▸ What you will do:
a – Write out the part of the fish communities text starting at "The species comprising" and ending at "the water column.".
b – Using the fish communities text, decide whether each statement agrees with it: (i) Pelagic fish such as Atlantic herring are typically found higher in the water column. (ii) Humans now catch more Atlantic herring than natural predators consume. (iii) In the early 1990s, marine mammals were the dominant natural predators of herring. Answer each with yes or no and quote the words of the text that decide it.
───── Extract provided ─────
The distribution of fish in terms of biomass (total weight) and number of species is not uniform throughout our region (Figure 2). We see concentrations of both biomass and species richness among subregions of the coast, along topographic features, and other characteristics. Total biomass is high in the nearshore regions of the mid-Atlantic, the western Gulf of Maine, and the northern edge of Georges Bank (Figure 2a). The pattern of species richness for fish shows a similar structure (Figure 2b).

Types of Communities

winter flounder
Figure 3.

The species comprising a community and those targeted by a fishery can be characterized by how they are partitioned into different habitats. For example, demersal fish (species such cod, haddock, and flounders; see Figure 3) are found in near-bottom waters or associated with the seabed and associated structures (see also Figure 1). In contrast, pelagic fish (species such as Atlantic herring, river herring such as alewives and mackerel) are typically found higher in the water column.

cod feeding interactions
Figure 4.

A commonly employed alternative classification combines species according to their feeding preferences (Figure 4). These include fish that principally feed on planktonic prey (planktivores), those that prey on organisms on or in the bottom sediments (benthivores) and species that prey on other fish (piscivores). In reality, fish often occupy different positions in the food web (or trophic levels) at different points in their life cycle. For example, most larval and juvenile fish prey on plankton and smaller food items in general. As the fish increase size, some species such as small pelagic fish (herring, mackerel. butterfish and others) remain plankton feeders while others undergo a transition to different feeding patterns. Many piscivorous fish typically feed at lower trophic levels while young and feed progressively on larger prey items including other fish as they increase in size and age. For example, juvenile cod principal prey on larger zooplankton species and benthic invertebrates including crabs and echinoderms while larger, older cod contain an increasing representation of other fish in their diets.

Figure 5.

Fish that are consumed by a broad spectrum of predators are called “forage” fish (Figure 5). Natural predators such as other fish, marine mammals and seabirds often eat more forage fish than humans catch. For forage species such as Atlantic herring, the amount consumed by predators is now substantially higher than the harvest itself. The amount of herring consumed by natural predators has increased as the abundance of this species has increased. Many predators are opportunistic and will feed on the most abundant prey items they encounter. In recent years, marine mammals and fish consumed roughly equal amounts of herring, with far lower consumption by seabirds and apex predators such as tunas and billfish. We have also seen the relative importance of different predator groups change with time. For example, in the early 1990s, the dominant natural predators of herring were other fish, accounting for 70% of the natural predation and consuming nearly three times the herring eaten by marine mammals.

Because forage species such as herring, mackerel and others are so important as prey, consideration of ecosystem based fisheries management will entail an evaluation of the food requirements of these predators to maintain a balanced ecosystem while also considering the role of forage fish as predators of planktonic organisms including the eggs and larvae of other fish species.
───── Information provided ─────
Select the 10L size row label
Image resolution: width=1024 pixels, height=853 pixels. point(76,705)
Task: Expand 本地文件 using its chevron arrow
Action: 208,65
─────
▸ Solved tasks:
a –
The species comprising a community and those targeted by a fishery can be characterized by how they are partitioned into different habitats. For example, demersal fish (species such cod, haddock, and flounders; see Figure 3) are found in near-bottom waters or associated with the seabed and associated structures (see also Figure 1). In contrast, pelagic fish (species such as Atlantic herring, river herring such as alewives and mackerel) are typically found higher in the water column.

b –
(i) Yes: "pelagic fish (species such as Atlantic herring, river herring such as alewives and mackerel) are typically found higher in the water column."
(ii) No: "For forage species such as Atlantic herring, the amount consumed by predators is now substantially higher than the harvest itself."
(iii) No: "in the early 1990s, the dominant natural predators of herring were other fish, accounting for 70% of the natural predation"